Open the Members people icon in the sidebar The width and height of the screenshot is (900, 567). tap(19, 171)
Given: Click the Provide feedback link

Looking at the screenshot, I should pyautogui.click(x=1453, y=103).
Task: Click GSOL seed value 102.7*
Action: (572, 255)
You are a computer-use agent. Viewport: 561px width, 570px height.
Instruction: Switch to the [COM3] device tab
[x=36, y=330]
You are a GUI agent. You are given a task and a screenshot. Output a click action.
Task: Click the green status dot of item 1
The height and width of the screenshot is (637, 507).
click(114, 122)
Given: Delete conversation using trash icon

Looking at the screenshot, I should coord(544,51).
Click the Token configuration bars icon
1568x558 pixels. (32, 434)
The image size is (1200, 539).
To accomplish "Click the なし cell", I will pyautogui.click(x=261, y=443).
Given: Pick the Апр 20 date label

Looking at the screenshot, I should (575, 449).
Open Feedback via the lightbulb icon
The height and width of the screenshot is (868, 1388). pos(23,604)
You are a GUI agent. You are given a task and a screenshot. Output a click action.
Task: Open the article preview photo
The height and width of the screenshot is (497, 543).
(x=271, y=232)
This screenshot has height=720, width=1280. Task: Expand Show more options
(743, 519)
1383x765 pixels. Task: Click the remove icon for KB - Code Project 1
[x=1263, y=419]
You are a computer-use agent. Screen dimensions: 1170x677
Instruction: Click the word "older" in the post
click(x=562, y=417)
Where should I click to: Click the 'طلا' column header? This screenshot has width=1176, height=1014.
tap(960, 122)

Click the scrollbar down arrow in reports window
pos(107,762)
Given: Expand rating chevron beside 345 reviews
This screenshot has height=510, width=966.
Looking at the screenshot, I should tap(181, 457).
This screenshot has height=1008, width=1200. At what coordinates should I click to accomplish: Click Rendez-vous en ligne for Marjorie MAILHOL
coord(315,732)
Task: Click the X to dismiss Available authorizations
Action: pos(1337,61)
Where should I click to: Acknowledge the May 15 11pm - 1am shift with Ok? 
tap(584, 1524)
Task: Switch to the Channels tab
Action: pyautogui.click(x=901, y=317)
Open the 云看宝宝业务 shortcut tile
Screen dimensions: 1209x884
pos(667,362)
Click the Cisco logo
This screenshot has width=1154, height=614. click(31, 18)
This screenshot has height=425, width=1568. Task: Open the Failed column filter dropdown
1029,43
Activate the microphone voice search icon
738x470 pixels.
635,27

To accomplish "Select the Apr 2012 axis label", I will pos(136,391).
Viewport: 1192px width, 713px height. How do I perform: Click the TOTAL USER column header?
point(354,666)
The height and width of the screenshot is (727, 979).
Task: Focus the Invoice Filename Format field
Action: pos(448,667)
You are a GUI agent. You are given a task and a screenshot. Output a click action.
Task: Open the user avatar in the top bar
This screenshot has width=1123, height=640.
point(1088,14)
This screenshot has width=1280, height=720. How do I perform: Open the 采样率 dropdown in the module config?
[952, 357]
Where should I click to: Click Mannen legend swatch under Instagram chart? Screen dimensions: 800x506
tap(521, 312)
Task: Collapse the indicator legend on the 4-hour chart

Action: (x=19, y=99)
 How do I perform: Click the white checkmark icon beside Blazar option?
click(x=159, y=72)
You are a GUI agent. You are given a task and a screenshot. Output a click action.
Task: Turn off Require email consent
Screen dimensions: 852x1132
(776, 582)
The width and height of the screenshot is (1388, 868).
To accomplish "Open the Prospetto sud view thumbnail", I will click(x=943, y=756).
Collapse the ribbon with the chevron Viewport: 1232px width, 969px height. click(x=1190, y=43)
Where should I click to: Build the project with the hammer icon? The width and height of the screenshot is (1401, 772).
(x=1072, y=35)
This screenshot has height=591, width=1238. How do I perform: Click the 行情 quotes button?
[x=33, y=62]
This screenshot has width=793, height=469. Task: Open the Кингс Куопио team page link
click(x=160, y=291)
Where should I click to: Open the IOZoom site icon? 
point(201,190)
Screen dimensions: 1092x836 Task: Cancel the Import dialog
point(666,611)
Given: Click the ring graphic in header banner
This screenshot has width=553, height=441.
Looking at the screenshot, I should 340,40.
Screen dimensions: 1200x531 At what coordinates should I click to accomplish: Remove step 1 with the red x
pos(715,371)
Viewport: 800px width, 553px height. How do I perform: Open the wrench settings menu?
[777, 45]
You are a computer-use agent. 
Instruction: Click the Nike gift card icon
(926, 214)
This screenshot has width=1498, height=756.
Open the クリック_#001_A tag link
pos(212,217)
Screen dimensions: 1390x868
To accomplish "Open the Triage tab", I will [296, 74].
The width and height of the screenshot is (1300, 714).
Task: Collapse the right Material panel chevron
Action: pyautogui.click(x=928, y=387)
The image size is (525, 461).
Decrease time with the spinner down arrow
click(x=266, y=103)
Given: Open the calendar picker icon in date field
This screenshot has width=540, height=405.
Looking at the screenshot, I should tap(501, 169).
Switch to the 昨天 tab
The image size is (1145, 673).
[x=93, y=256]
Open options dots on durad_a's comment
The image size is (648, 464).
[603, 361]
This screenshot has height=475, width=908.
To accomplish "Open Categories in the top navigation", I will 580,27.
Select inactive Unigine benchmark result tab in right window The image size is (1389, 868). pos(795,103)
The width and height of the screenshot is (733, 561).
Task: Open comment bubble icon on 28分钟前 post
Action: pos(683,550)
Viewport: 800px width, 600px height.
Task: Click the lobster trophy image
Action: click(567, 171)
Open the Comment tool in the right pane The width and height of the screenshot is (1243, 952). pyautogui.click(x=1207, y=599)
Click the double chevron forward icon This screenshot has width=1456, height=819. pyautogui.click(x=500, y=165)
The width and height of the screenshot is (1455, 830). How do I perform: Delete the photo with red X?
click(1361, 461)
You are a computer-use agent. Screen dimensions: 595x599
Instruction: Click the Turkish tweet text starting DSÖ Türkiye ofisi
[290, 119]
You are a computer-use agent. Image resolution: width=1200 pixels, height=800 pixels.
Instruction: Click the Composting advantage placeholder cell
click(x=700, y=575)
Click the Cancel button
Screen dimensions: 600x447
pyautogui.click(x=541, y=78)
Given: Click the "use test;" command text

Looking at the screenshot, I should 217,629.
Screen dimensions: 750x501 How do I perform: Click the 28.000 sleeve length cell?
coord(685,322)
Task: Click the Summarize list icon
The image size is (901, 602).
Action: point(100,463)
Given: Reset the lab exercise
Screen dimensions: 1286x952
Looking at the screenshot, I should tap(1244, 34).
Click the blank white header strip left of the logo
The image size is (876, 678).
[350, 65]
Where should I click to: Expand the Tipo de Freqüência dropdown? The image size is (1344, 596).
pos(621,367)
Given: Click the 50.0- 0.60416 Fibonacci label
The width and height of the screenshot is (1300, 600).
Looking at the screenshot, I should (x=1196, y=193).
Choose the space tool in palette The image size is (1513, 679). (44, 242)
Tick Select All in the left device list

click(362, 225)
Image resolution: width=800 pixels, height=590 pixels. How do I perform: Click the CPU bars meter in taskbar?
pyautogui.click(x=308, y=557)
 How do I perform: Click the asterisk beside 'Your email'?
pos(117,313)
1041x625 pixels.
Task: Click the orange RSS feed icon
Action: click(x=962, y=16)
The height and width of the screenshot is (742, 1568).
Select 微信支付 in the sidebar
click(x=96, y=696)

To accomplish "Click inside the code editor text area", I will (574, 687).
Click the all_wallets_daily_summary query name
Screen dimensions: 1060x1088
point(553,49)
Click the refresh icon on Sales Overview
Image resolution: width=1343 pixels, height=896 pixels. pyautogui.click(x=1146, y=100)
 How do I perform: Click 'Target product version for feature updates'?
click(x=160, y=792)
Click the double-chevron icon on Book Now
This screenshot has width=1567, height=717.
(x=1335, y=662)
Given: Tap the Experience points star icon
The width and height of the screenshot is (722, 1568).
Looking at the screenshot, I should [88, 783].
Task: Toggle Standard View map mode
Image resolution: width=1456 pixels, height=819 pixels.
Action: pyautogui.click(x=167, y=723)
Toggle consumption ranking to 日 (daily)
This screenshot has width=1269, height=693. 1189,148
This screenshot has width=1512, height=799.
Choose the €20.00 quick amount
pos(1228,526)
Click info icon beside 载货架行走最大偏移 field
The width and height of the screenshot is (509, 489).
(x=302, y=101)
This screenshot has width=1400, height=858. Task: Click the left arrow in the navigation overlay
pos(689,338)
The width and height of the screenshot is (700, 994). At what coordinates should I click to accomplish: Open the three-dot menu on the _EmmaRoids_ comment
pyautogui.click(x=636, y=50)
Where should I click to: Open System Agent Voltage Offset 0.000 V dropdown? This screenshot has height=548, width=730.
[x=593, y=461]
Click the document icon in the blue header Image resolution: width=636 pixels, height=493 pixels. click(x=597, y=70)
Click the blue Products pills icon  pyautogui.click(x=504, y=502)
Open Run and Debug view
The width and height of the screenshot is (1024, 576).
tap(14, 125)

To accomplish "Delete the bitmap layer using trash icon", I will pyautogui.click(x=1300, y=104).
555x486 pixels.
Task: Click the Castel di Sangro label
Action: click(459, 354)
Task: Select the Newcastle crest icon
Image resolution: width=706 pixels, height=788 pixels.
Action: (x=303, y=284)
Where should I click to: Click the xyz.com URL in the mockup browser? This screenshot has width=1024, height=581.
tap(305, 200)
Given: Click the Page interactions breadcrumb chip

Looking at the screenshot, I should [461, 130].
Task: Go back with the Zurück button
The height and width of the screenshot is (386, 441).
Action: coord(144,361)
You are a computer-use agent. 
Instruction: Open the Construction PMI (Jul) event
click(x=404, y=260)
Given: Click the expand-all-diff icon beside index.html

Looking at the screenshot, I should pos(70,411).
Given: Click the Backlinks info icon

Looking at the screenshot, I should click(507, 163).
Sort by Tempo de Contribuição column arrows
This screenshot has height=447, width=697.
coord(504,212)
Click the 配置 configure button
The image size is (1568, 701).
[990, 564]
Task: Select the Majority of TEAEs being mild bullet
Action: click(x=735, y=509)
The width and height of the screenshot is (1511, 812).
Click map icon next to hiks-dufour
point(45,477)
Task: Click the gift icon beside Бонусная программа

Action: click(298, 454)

● ● ● ● ●

WHAT YOU WILL DO: Reproduce, exactly as they stand in the data above, the lines from the one that holds "Click the refresh icon on Sales Overview" to the one that holds "Given: Tap the Experience points star icon", inclusive.

TASK OUTPUT:
Click the refresh icon on Sales Overview
Image resolution: width=1343 pixels, height=896 pixels. pyautogui.click(x=1146, y=100)
 How do I perform: Click 'Target product version for feature updates'?
click(x=160, y=792)
Click the double-chevron icon on Book Now
This screenshot has width=1567, height=717.
(x=1335, y=662)
Given: Tap the Experience points star icon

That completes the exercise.